Filter the records, keeping every line that has the string "number".

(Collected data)
··········

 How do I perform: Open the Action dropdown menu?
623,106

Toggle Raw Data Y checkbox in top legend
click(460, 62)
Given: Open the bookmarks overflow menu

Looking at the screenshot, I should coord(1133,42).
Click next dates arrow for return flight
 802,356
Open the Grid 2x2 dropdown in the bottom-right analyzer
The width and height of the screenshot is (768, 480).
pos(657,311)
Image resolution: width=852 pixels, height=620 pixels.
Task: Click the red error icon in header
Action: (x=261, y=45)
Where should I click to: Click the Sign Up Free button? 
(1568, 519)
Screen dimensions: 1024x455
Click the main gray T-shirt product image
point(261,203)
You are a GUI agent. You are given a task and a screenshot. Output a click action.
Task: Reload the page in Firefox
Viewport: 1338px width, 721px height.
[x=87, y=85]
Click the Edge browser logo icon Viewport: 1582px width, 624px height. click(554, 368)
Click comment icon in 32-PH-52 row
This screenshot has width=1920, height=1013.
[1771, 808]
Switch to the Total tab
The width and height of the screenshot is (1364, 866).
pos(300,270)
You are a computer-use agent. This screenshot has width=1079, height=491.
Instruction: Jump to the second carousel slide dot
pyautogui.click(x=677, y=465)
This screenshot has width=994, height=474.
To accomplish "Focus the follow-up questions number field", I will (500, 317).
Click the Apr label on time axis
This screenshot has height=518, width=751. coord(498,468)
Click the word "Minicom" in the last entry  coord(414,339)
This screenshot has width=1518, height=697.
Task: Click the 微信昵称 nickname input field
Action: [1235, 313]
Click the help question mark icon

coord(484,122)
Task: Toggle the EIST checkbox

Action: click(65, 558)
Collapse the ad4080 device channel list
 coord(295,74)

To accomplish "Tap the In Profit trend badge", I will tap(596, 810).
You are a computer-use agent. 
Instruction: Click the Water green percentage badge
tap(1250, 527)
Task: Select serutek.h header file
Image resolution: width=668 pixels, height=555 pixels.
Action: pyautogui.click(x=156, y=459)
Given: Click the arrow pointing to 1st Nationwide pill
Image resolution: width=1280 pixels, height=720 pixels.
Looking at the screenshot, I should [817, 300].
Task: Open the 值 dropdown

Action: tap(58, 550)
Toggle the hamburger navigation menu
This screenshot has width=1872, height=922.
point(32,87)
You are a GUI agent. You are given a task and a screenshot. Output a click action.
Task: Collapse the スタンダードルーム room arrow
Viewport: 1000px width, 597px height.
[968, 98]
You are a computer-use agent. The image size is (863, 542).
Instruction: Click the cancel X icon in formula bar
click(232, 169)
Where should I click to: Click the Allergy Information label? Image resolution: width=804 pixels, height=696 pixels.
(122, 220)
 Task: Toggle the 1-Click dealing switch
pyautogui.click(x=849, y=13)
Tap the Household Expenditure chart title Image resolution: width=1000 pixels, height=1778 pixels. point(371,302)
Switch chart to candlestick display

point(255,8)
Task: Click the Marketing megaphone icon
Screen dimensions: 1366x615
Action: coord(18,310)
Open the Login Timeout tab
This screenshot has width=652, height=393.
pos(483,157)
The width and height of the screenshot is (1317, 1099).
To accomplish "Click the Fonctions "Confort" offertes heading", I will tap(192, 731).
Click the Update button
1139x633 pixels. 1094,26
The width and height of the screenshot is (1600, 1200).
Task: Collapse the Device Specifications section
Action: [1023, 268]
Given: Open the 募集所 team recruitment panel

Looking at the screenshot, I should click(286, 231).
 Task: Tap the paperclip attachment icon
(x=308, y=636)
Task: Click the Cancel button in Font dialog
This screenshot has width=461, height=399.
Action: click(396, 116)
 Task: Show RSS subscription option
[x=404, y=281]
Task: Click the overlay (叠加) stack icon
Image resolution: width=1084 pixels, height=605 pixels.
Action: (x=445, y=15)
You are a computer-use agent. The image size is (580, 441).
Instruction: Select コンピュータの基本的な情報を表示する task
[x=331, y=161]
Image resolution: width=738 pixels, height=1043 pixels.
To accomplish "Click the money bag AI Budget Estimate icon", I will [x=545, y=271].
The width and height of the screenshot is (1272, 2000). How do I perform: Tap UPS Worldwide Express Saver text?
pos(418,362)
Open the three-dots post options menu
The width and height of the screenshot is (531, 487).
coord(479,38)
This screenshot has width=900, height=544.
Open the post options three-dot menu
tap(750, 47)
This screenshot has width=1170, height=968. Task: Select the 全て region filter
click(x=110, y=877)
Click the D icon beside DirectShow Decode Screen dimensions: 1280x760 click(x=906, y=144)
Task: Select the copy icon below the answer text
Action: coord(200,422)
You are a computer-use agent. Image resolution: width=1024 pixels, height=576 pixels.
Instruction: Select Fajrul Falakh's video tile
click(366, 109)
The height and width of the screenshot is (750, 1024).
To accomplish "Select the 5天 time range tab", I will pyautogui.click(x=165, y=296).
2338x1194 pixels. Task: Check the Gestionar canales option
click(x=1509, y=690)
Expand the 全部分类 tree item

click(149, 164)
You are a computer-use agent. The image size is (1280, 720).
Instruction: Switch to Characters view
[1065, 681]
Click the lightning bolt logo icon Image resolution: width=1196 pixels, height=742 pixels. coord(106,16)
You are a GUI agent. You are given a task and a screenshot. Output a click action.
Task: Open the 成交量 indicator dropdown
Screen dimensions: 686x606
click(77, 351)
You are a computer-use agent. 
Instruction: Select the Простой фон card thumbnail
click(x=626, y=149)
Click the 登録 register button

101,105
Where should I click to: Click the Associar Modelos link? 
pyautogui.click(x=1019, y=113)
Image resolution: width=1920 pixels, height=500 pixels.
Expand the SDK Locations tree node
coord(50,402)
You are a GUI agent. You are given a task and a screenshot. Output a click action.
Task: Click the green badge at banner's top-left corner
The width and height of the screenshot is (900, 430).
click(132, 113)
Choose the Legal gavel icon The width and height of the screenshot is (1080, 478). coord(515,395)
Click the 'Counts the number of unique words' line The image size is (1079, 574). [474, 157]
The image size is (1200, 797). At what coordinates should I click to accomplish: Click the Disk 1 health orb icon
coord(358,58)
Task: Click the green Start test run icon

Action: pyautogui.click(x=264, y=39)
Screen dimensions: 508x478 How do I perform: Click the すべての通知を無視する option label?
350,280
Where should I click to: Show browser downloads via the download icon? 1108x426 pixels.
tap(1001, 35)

··········

YOUR RESPONSE:
To accomplish "Focus the follow-up questions number field", I will (500, 317).
Click the 'Counts the number of unique words' line The image size is (1079, 574). [474, 157]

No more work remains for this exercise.